June 25, 2026 · 4 min read
How Often Should You Test Your Smoke Alarms? (And How to Remember)
Smoke alarms save lives only when they work. A monthly test reminder and annual battery replacement reminder cost nothing and could save everything.

Smoke alarms are one of the few home safety measures where a few seconds of maintenance can make the difference between life and death. Yet most households test them irregularly, if at all. The problem is simple: there's no obvious prompt. Setting a recurring reminder removes the need to remember, so the checks happen automatically.
How Often to Test Your Smoke Alarms
Fire safety services recommend testing smoke alarms monthly and replacing batteries at least annually — or when the low-battery chirp starts. Sealed lithium battery alarms (often labelled '10-year alarms') need the whole unit replaced after a decade.
Testing takes 10 seconds: hold the test button until the alarm sounds. If it doesn't sound, the battery needs replacing immediately. This is exactly the kind of task that benefits from a calendar reminder because it's quick, important, and easy to defer indefinitely.
What Happens When People Don't Test
Studies consistently find that a significant proportion of smoke alarms in homes have dead or missing batteries. When people remove batteries to silence a cooking alarm and forget to replace them, the alarm becomes useless. When alarms aren't tested, battery death goes unnoticed.
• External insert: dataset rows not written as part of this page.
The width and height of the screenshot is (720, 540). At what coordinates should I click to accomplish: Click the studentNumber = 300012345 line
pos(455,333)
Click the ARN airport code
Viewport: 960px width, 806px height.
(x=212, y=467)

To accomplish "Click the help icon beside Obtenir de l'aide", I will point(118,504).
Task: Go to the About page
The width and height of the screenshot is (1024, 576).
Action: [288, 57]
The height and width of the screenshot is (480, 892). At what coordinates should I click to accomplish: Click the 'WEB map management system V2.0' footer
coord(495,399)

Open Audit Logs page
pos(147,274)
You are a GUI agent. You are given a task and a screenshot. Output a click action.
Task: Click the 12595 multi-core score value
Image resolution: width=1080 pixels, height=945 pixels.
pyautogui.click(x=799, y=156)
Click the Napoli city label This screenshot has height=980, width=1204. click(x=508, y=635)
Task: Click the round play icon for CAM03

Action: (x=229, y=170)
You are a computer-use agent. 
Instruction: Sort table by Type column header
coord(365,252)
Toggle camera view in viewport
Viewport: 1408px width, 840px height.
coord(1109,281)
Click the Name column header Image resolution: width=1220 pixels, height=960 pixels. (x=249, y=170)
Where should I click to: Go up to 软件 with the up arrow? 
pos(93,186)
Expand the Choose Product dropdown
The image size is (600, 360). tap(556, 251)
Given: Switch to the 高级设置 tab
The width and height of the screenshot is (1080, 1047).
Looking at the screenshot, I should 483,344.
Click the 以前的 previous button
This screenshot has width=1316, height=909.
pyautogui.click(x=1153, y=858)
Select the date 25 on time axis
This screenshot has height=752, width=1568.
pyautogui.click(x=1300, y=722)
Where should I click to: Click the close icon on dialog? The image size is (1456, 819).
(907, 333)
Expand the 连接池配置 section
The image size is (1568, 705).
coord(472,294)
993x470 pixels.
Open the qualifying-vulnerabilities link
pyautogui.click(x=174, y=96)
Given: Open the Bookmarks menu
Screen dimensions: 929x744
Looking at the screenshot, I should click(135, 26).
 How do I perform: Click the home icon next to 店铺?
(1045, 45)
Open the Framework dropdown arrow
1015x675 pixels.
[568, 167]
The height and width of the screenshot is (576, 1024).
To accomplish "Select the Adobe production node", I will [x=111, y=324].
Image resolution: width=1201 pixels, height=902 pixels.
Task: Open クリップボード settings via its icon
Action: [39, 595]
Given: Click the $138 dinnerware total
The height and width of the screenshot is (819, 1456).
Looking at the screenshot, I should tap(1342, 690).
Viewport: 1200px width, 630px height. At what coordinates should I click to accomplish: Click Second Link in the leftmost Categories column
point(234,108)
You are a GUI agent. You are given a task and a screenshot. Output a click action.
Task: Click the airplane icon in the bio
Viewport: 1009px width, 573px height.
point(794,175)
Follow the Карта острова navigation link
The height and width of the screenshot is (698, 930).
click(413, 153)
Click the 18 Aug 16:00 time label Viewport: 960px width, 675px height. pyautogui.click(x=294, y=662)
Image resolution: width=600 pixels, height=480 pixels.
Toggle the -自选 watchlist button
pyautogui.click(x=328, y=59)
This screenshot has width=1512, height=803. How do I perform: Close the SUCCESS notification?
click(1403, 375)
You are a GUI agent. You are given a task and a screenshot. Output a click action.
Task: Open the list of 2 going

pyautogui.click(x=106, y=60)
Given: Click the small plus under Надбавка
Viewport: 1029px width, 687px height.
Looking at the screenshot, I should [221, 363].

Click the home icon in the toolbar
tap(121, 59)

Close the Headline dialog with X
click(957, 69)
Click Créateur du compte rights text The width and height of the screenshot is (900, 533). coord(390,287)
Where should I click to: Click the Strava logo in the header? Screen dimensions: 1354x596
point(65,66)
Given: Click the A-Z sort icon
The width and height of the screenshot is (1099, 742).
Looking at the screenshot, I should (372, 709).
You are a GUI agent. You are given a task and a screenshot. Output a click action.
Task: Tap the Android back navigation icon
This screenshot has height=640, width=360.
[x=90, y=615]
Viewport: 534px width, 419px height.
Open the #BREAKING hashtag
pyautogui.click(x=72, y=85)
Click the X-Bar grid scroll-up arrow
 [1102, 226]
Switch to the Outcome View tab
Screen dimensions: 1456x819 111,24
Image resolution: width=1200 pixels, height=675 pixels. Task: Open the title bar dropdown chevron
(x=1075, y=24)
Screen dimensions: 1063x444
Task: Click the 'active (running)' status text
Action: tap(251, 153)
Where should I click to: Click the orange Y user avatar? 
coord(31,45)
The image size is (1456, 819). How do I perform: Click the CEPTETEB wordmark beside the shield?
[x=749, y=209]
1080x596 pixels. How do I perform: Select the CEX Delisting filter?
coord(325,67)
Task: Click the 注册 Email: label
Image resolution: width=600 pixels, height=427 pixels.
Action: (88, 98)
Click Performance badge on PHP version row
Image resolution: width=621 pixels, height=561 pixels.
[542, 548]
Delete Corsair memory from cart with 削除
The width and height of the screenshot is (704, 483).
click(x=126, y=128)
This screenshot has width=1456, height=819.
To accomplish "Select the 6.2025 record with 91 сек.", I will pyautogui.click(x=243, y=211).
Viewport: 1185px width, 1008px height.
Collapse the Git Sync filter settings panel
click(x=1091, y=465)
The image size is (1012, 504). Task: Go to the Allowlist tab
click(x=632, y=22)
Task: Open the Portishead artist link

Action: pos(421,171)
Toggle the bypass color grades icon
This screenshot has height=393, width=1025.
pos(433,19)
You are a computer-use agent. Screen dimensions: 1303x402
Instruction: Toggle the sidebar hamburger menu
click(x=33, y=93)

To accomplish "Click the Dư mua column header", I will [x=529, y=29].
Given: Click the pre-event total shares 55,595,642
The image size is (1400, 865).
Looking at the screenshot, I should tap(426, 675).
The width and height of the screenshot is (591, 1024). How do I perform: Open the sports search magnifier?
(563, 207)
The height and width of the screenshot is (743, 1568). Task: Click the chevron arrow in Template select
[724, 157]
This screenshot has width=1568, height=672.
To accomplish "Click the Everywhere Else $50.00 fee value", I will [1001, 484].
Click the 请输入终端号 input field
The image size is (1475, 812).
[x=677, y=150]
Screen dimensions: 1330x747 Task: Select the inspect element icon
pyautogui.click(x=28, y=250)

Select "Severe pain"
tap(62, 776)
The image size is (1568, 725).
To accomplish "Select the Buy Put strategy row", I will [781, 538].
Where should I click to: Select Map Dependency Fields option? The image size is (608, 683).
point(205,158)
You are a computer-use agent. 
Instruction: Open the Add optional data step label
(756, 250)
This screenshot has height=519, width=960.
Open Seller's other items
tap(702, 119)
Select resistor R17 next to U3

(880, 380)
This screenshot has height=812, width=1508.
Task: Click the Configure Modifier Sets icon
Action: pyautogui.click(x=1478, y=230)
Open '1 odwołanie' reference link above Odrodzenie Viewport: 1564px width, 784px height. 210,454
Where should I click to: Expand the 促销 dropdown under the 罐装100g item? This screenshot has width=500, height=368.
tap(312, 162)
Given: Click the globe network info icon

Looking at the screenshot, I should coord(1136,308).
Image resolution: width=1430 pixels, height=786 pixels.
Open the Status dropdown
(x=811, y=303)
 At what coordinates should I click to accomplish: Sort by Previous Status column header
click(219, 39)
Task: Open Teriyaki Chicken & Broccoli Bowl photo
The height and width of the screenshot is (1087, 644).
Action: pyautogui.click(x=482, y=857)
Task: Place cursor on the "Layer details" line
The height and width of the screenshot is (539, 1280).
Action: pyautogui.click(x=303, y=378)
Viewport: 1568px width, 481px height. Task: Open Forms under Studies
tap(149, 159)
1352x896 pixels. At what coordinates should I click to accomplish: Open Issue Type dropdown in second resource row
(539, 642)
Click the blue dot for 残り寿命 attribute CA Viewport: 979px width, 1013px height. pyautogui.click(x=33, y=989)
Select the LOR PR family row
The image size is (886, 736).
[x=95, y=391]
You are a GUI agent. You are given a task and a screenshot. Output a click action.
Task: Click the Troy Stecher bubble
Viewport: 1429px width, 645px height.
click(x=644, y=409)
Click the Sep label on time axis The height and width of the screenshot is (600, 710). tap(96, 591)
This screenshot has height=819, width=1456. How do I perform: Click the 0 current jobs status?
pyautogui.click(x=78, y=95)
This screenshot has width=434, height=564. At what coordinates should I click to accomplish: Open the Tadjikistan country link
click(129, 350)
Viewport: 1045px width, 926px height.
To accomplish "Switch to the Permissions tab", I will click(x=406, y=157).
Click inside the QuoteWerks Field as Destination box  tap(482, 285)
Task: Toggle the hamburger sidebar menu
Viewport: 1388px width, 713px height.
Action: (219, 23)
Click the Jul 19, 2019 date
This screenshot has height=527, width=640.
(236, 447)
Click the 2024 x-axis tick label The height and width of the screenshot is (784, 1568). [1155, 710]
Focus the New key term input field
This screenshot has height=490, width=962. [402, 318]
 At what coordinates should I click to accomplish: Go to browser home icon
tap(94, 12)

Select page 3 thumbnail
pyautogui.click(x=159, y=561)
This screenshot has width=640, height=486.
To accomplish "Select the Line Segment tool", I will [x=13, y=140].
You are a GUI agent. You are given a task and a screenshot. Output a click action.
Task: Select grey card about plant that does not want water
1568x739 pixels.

A monthly reminder — ideally one that actually reaches you rather than getting swiped away — ensures this never becomes a problem. If you have young children, testing monthly also familiarises them with the alarm sound so they respond quickly in a real event.
Setting Up Your Alarm Check Reminders
Set a recurring reminder on the first of every month — it's an easy anchor date. If you have several alarms in your home, include the locations in the reminder message so you don't forget any: 'Test smoke alarms — hallway, kitchen, bedroom, landing.'
Set a separate annual reminder — perhaps on a birthday or fixed date — to replace batteries in all battery-powered alarms, even if they seem fine. This is far cheaper than discovering a flat battery during an emergency.
Extending to Carbon Monoxide Alarms
If you have gas appliances, a carbon monoxide alarm is equally important. CO is odourless and colourless — there is no warning sign other than the alarm. CO alarms should also be tested monthly and replaced every five to seven years (check your manufacturer's date stamp).
Adding a CO test to the same monthly smoke alarm reminder means one call covers all your home safety checks. Simple, consistent, and one less thing to forget.